Question

Recall that an exponential function written in the form $$f(x)=a \cdot b^{x}$$ such that $$a$$ and $$b$$ are positive numbers and $$b \neq 1 .$$ Any positive number $$b$$ can be written as $$b=e^{n}$$ for some value of $$n .$$ Use this fact to rewrite the formula for an exponential function that uses the number $$e$$ as a base.

Answer

**step1** Understanding the problem

The problem asks us to take a given exponential function, which is in the form $$f(x) = a \cdot b^x$$, and rewrite it using the number $$e$$ as the base. We are provided with a key piece of information: any positive number $$b$$ can be expressed as $$b=e^n$$ for some value of $$n$$. Our task is to use this relationship to transform the original function's base from $$b$$ to $$e$$.

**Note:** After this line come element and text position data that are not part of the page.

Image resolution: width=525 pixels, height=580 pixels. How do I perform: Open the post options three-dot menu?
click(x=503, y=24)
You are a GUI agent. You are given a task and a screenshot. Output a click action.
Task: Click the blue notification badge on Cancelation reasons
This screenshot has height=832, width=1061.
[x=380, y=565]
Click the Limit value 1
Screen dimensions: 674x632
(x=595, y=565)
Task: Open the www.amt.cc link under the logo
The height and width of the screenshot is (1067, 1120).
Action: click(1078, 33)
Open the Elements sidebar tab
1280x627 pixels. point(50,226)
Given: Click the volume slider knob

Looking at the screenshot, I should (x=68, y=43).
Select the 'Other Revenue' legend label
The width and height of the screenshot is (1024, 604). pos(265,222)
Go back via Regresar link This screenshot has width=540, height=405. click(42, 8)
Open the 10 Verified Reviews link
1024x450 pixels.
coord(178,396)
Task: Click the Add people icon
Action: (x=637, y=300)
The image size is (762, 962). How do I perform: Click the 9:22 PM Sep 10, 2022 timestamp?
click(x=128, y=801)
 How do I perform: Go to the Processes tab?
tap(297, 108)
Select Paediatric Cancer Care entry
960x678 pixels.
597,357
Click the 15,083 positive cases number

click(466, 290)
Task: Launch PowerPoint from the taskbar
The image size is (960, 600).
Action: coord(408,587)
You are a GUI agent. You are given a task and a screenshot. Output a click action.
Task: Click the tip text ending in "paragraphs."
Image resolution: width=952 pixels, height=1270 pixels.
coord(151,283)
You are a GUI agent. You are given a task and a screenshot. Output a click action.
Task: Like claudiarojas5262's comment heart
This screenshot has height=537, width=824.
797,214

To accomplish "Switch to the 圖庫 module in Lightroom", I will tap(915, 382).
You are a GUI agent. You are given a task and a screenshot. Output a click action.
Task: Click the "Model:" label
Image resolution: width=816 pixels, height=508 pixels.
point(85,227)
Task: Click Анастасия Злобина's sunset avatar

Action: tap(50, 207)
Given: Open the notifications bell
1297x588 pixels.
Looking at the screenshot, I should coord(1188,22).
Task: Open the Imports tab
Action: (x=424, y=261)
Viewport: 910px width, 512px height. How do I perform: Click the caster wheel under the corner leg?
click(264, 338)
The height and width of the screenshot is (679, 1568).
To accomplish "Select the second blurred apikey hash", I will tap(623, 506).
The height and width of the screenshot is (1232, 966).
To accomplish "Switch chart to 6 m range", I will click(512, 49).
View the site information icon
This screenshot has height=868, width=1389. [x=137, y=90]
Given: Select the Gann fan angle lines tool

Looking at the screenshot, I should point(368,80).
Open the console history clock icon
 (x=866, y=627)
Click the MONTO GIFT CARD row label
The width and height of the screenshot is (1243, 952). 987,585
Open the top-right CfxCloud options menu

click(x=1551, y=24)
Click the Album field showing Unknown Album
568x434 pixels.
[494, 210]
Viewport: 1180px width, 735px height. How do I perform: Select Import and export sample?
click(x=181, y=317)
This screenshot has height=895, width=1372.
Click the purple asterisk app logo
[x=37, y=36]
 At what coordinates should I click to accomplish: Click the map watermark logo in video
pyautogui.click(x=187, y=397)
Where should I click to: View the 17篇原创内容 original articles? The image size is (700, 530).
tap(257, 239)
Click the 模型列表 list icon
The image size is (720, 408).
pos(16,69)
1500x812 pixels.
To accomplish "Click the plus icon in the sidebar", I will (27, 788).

**step2** Identifying the given formulas

We begin by noting the two essential formulas provided in the problem statement:
1. The standard form of an exponential function: $$f(x) = a \cdot b^x$$
2. The relationship that allows us to change the base to $$e$$: $$b = e^n$$

**step3** Substituting the expression for b

To rewrite the function with base $$e$$, we will substitute the expression for $$b$$ from the second formula ($$b = e^n$$) into the first formula ($$f(x) = a \cdot b^x$$).
After substitution, the function becomes:
$$f(x) = a \cdot (e^n)^x$$

**step4** Applying exponent rules

Now, we need to simplify the term $$(e^n)^x$$. A fundamental rule of exponents states that when a power is raised to another power, we multiply the exponents. This rule can be written as $$(X^M)^P = X^{M \times P}$$.
Applying this rule to our term $$(e^n)^x$$:
We multiply the exponent $$n$$ by the exponent $$x$$, which gives us $$n \cdot x$$.
So, $$(e^n)^x = e^{n \cdot x}$$

**step5** Rewriting the exponential function with base e

Finally, we replace the simplified term back into our function.
Substituting $$e^{n \cdot x}$$ for $$(e^n)^x$$ into the expression from Step 3:
$$f(x) = a \cdot e^{n \cdot x}$$
This is the rewritten formula for an exponential function that uses the number $$e$$ as a base, where $$n$$ is a value determined by the original base $$b$$.